Jurisdictional structure
- Operations jurisdiction: Karnataka and Goa, India
- Size: 195,000 km^{2} (75,000 sq mi)
- Population: 31,841,374
- Legal jurisdiction: Karnataka and Goa
- General nature: Civilian police;

Operational structure
- Overseen by: Ministry of Finance
- Headquarters: Income Tax Headquarters, Central Revenue Building Bangalore
- Elected officers responsible: Nirmala Sitaraman (Finance Minister); Jayant Sinha (Revenue Minister);
- Agency executive: Chaitali Panmei, IRS, Principal Chief Commissioner of Income Tax;
- Parent agency: Government of India
- Departments: 12 Administration; Intelligence; Cyber Support Cell; Special Branch; TDS; Salary; Corporate; Investigation Wing; Central Range; Special Ranges;

Website
- www.incometaxbengaluru.org

= Income Tax Department Karnataka & Goa =

The Income Tax Department Karnataka & Goa is the revenue enforcement and collection agency for the state of Karnataka and Goa, India. It has its headquarters in Bangalore, the state capital.

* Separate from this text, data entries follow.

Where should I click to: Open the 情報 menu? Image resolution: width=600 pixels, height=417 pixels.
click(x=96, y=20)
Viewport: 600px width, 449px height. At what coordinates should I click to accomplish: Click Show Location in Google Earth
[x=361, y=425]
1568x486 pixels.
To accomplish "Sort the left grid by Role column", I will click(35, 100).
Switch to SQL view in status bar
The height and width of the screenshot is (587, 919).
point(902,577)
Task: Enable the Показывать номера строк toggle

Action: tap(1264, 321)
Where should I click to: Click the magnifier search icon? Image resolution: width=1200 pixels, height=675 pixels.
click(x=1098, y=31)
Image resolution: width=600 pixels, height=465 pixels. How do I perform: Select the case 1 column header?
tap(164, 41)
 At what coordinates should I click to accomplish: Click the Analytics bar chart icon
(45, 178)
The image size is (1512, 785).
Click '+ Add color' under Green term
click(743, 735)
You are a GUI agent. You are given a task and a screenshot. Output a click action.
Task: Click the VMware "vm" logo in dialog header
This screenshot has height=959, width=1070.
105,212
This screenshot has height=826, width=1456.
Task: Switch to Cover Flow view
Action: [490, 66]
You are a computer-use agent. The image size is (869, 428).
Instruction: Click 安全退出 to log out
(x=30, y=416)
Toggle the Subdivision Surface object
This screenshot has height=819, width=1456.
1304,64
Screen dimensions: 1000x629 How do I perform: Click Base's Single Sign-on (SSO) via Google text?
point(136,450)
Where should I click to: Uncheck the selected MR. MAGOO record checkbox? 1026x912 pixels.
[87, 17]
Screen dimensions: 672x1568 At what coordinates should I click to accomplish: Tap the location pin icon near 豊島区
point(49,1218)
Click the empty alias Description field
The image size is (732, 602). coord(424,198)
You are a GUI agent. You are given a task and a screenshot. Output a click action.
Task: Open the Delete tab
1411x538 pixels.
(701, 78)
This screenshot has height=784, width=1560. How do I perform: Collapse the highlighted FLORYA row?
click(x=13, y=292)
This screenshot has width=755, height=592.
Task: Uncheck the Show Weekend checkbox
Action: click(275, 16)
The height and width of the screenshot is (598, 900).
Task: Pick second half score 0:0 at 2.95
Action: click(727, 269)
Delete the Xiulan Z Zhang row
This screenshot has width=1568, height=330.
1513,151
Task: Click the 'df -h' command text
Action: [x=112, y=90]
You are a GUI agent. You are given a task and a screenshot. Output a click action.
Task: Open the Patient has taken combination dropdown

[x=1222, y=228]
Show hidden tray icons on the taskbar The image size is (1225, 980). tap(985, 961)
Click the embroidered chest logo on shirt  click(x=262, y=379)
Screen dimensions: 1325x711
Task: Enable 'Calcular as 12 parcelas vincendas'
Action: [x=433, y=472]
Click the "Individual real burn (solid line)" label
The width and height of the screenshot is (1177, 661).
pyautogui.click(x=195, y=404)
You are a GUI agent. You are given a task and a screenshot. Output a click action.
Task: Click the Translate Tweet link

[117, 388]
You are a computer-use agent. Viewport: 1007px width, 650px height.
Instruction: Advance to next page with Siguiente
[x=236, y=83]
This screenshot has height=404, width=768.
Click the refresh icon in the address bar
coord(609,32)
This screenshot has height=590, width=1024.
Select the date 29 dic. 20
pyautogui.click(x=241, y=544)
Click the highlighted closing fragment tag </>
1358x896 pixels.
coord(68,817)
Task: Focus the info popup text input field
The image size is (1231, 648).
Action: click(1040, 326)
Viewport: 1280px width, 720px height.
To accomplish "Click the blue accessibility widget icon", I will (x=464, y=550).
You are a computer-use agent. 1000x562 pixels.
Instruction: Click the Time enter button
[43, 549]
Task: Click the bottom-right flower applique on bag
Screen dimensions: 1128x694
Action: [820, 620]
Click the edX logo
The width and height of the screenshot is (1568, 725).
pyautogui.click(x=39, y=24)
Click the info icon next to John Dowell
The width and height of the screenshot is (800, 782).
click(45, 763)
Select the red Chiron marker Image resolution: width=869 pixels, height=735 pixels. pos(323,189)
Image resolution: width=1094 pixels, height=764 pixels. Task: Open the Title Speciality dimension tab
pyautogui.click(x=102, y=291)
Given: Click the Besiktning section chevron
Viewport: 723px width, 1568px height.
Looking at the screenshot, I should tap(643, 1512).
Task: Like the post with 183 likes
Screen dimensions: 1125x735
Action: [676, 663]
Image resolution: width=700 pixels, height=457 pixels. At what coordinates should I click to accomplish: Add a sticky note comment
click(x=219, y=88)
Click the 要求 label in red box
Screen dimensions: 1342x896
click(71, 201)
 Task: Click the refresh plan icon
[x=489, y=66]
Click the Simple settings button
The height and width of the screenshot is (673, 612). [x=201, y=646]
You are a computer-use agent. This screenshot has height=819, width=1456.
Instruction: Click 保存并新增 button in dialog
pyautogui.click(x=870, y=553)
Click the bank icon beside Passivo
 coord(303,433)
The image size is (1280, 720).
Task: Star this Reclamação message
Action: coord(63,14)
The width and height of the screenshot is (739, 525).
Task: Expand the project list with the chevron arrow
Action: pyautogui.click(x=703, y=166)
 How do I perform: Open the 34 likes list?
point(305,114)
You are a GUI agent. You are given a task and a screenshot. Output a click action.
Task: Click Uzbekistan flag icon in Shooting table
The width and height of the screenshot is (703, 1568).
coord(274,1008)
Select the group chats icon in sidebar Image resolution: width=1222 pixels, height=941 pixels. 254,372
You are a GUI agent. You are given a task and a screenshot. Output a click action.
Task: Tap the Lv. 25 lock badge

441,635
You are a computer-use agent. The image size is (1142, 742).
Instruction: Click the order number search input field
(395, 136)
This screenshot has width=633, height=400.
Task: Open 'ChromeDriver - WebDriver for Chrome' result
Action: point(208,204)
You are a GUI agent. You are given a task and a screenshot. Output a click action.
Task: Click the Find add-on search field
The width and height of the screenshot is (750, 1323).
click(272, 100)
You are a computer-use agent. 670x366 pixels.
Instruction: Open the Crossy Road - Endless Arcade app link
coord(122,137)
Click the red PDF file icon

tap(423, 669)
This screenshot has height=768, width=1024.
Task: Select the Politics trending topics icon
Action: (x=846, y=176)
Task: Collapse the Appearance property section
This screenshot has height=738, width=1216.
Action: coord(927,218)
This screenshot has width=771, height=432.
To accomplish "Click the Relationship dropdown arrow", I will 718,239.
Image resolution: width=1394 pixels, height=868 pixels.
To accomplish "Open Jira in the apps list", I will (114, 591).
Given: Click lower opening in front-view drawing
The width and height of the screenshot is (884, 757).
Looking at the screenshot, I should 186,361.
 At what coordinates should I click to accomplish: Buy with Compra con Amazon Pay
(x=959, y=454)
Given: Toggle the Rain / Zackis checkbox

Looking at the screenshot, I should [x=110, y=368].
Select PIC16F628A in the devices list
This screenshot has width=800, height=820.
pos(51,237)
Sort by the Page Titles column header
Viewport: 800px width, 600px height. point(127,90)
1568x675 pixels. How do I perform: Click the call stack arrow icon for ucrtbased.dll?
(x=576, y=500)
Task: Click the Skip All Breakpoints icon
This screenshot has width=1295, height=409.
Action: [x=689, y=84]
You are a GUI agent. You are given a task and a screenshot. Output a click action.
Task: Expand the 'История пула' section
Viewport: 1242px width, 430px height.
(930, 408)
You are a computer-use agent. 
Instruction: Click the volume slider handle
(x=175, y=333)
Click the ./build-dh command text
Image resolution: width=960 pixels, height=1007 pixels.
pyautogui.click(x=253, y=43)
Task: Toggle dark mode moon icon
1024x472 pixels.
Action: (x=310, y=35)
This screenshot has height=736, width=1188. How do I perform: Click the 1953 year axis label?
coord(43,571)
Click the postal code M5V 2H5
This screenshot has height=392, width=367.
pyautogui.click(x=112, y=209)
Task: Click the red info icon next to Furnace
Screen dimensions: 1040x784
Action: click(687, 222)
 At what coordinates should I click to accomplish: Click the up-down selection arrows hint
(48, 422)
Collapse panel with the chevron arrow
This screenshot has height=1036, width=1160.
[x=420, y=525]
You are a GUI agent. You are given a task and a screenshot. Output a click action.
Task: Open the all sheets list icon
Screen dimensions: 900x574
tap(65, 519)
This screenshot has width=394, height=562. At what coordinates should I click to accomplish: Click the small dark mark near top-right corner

The Direct Taxes Regional Training Institute was built in Bangalore at Jalahalli. Karnataka Department has a reputation for being one of the best managed income tax forces in the country, and one of largest revenue earning departments.

It is headed by the Principal Chief Commissioner of Income Tax assisted by Chief Commissioners of Income Tax and each division is headed by Commissioners of Income Tax. The Director General of Income Tax heads the Investigation Wing and supervises the Criminal Investigation and Intelligence Wing, current Director General of Investigation is Shri Patanjali. Karnataka & Goa has highest growth rate in I-T collection.

==Jurisdiction==
The jurisdiction of this charge extends to the states of Karnataka & Goa. The geographical area covered is 1,95,000 Sq. km with a population of 4.63 crores. The total distance between the North & South i.e. IT Office at Bidar to the IT Office at Mysore is 800 km and the distance between East & West i.e. IT Office at Mangalore to IT Office at Kolar is 500 km. The main industrial activities of the Karnataka & Goa Region are manufacture of silks, coffee, arecanut, electronics, aircraft, Heavy Engineering, telephones, watches, sandalwood activities, handicraft, software, fertilizers, fisheries, food canning, liquor, exports of iron & manganese ore, mining, shipping & scientific research.